Telle était la situation de mon esprit, lorsqu’un jour, il y a de cela un mois, mon fils aîné entra dans ma chambre. Je n’ai pas besoin de vous peindre de quel mélange de crainte, de surprise et de joie fut composé le mouvement que je ressentis.

« Mon père, me dit ce jeune homme en m’embrassant, ni mon frère ni moi n’avons jamais émigré. Lui est à Malte depuis cinq ans, il sert son ordre et l’émigration ne porte point sur les chevaliers de cet ordre[1]. Quant à moi, mon père, guidé par les mêmes motifs que mon frère, ne sachant, l’un ou l’autre, quel parti embrasser entre ma mère et vous, j’ai quitté le service. J’aime les arts, j’y ai fait de tels progrès que la gravure et la botanique me font aujourd’hui gagner ma vie. J’ai parcouru la France, les montagnes, les sites pittoresques ; enfin j’ai travaillé. Je reviens, et reviens muni de tous les papiers et certificats qui peuvent vous convaincre de la vérité de ma parole. Je loge section des Tuileries, je travaille tous les jours au muséum, je fais le service dans ma section, je mange le pain de ma section. Que l’on ose m’accuser d’émigration et l’on verra comme j’y répondrai. Au premier jour, j’écrirai moi-même au citoyen Gaufridy pour le convaincre et lui dire que, si jamais l’on osait m’accuser de ce crime, je suis en fonds pour dissiper tous les nuages. »

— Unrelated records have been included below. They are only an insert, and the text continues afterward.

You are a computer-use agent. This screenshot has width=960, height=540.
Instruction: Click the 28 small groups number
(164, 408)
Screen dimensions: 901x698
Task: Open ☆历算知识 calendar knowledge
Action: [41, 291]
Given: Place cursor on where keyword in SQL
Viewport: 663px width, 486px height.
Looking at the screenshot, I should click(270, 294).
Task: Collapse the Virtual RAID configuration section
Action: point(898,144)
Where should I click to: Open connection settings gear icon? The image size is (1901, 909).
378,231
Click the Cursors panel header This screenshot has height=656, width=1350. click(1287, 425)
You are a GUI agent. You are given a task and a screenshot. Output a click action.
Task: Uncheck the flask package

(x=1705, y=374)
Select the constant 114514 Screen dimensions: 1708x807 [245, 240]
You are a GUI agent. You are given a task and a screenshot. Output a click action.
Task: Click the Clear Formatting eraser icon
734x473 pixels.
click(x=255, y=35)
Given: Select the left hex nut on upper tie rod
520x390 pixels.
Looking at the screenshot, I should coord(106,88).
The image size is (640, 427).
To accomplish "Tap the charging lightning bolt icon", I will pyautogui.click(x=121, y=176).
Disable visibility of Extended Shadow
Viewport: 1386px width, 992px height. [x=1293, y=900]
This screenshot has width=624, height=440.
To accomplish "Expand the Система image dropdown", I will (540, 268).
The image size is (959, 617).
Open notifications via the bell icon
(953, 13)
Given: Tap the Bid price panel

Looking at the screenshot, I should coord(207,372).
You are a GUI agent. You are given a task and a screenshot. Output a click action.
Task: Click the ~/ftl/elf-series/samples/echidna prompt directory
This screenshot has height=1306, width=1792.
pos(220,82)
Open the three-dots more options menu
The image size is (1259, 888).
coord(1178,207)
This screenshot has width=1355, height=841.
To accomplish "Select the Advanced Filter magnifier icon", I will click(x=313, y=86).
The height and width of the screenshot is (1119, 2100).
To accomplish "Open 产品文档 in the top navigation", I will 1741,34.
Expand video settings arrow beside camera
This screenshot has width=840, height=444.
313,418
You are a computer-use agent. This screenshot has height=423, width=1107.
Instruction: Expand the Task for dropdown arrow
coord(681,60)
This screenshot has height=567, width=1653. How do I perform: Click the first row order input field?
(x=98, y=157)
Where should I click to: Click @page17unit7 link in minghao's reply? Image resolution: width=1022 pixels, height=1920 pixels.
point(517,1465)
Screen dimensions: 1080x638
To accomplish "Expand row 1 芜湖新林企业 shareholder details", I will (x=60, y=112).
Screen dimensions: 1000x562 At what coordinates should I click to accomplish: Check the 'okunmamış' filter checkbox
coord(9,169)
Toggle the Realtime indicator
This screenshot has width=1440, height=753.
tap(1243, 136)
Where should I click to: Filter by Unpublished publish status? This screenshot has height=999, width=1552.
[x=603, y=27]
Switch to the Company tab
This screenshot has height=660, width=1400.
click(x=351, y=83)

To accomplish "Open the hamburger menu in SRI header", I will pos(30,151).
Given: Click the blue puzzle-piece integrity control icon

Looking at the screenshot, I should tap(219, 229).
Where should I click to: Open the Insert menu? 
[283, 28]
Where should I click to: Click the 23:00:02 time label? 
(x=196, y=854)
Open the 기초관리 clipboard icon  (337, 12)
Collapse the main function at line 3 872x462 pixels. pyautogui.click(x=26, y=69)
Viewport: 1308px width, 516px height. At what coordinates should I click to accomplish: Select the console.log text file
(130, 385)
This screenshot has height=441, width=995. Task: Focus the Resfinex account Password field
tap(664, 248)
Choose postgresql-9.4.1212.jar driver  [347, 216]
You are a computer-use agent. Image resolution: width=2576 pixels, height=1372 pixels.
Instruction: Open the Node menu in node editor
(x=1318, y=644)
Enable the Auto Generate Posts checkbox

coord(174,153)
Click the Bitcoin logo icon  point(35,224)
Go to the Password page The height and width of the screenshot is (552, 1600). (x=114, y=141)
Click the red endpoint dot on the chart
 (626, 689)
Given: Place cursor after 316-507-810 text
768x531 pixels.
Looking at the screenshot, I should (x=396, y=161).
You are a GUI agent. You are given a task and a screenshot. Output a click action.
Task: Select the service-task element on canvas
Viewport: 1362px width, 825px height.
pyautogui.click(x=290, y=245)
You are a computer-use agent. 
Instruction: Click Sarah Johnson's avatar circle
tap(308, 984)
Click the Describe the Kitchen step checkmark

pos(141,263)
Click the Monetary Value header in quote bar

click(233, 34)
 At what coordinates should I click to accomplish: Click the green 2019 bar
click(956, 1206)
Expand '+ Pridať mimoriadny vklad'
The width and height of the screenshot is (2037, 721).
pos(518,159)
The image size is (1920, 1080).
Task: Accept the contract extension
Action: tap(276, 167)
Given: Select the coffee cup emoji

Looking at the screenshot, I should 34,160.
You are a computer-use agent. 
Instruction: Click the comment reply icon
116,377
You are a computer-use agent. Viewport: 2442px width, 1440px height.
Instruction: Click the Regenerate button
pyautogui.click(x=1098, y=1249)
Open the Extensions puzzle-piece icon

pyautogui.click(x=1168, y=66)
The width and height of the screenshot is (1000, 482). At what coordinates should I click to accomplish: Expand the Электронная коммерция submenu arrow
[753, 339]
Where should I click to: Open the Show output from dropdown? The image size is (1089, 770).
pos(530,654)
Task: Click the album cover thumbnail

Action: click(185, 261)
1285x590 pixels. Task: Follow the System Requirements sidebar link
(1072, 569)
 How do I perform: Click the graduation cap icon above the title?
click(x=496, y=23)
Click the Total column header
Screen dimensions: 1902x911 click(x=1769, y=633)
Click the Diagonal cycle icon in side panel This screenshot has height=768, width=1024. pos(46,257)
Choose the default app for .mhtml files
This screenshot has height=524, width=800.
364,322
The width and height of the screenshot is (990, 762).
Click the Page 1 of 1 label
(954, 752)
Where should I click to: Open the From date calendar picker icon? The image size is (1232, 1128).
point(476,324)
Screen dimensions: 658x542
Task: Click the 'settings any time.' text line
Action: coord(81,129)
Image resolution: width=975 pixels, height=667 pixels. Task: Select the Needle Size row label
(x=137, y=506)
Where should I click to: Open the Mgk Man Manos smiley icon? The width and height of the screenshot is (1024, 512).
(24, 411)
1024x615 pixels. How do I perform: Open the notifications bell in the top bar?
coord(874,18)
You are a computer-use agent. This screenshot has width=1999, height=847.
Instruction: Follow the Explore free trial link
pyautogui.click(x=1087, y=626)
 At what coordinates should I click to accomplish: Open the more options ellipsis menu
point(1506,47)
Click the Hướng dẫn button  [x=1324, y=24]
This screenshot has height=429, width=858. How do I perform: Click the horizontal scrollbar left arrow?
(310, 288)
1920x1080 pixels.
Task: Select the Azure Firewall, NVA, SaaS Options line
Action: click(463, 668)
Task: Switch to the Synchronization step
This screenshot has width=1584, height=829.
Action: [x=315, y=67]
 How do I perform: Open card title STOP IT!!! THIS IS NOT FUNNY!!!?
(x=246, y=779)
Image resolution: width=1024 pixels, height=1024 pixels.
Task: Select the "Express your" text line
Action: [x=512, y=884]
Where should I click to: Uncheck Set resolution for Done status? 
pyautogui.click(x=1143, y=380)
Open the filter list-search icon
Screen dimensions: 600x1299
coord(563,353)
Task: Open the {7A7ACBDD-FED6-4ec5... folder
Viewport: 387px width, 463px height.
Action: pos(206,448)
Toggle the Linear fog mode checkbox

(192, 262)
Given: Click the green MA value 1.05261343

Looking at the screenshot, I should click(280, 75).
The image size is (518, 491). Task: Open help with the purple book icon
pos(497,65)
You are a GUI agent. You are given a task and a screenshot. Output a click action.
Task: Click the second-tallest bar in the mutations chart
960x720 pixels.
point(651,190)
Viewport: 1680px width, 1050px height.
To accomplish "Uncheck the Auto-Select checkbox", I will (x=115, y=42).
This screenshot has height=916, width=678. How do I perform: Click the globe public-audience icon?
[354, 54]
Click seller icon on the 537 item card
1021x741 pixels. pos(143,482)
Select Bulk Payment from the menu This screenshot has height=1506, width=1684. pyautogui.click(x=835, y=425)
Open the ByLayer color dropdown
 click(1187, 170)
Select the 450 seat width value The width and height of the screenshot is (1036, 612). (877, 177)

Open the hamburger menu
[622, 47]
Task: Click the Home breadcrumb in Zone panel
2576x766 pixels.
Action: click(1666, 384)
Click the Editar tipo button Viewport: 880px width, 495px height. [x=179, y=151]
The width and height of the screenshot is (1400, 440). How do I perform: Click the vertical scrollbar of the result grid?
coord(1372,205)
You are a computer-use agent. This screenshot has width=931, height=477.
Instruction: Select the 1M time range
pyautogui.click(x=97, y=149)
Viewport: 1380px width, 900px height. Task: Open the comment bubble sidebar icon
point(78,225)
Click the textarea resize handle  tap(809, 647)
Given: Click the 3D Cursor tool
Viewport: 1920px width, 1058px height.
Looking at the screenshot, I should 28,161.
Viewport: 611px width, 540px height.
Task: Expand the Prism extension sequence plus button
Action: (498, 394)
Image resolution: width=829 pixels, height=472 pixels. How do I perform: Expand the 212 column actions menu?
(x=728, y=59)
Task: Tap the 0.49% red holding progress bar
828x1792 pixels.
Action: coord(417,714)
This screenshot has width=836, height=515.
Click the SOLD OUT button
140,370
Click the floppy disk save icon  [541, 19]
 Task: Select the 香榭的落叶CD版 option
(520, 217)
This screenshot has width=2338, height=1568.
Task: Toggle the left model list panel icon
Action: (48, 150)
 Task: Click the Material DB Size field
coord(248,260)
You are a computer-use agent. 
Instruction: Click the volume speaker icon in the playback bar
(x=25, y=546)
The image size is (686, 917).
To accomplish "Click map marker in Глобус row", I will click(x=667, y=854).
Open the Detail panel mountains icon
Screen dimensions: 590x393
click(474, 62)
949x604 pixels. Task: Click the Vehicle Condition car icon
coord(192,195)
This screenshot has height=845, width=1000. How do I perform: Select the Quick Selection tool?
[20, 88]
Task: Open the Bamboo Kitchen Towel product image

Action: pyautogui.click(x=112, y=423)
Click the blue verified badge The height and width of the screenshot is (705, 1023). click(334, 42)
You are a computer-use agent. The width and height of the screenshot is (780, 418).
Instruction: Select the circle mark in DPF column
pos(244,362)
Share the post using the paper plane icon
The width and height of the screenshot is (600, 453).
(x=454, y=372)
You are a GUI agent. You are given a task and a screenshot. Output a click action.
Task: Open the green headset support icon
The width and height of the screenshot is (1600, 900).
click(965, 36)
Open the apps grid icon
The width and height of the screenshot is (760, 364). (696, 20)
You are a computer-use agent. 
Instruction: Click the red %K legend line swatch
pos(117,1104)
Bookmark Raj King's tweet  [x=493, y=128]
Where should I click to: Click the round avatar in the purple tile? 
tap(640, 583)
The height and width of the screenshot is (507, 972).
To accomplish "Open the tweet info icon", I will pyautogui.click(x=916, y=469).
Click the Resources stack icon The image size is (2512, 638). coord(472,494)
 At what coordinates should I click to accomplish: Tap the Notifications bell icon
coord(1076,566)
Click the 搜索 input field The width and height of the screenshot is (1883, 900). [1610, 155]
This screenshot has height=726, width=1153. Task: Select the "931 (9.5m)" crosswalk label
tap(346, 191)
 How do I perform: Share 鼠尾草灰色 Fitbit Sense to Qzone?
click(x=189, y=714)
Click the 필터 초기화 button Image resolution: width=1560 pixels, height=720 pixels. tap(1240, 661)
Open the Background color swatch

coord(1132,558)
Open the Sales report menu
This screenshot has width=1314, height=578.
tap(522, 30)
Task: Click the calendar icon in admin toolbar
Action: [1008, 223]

Dans ces circonstances, mon cher citoyen, nous sommes tous convenus, et c’est l’avis de nos conseils de Paris, de vous dire de rester en repos sur cet objet et de vous laisser attaquer. Si l’on ose, nous ferons alors pleuvoir les défenses ; en attendant, on vous invite à dire sans affectation, lorsqu’on parlera de ce décret :

« Il est bien heureux pour M. de Sade que ses enfants ne soient pas dans ce cas. — Mais comment ? on les avait dit émigrés ! — Le fait est faux ; je vous défie de les trouver sur aucune liste. Le cadet est à Malte, et un chevalier de cet ordre n’émigre point en étant à son poste ; quant à l’aîné, il est avec son père, il a voyagé dans l’intérieur de la France, il a acquis des connaissances en gravure, en botanique, qui lui servent à gagner sa vie. Il est membre de la section des Tuileries, et en donnera les preuves quand on voudra. »

Ensuite vous verrez venir, en avertissant tout bas ceux qui voudraient faire du train qu’ils s’observent, parce qu’on ne dira mot, mais que, s’ils font si fort les méchants, on a des moyens sûrs de les faire taire et peut-être repentir de leur calomnieuse imputation, parce que la loi qui punit les calomniateurs va paraître et qu’on en profitera.

  1. Il en a, du moins, été ainsi jusqu’au vingt et un vendémiaire, an VI.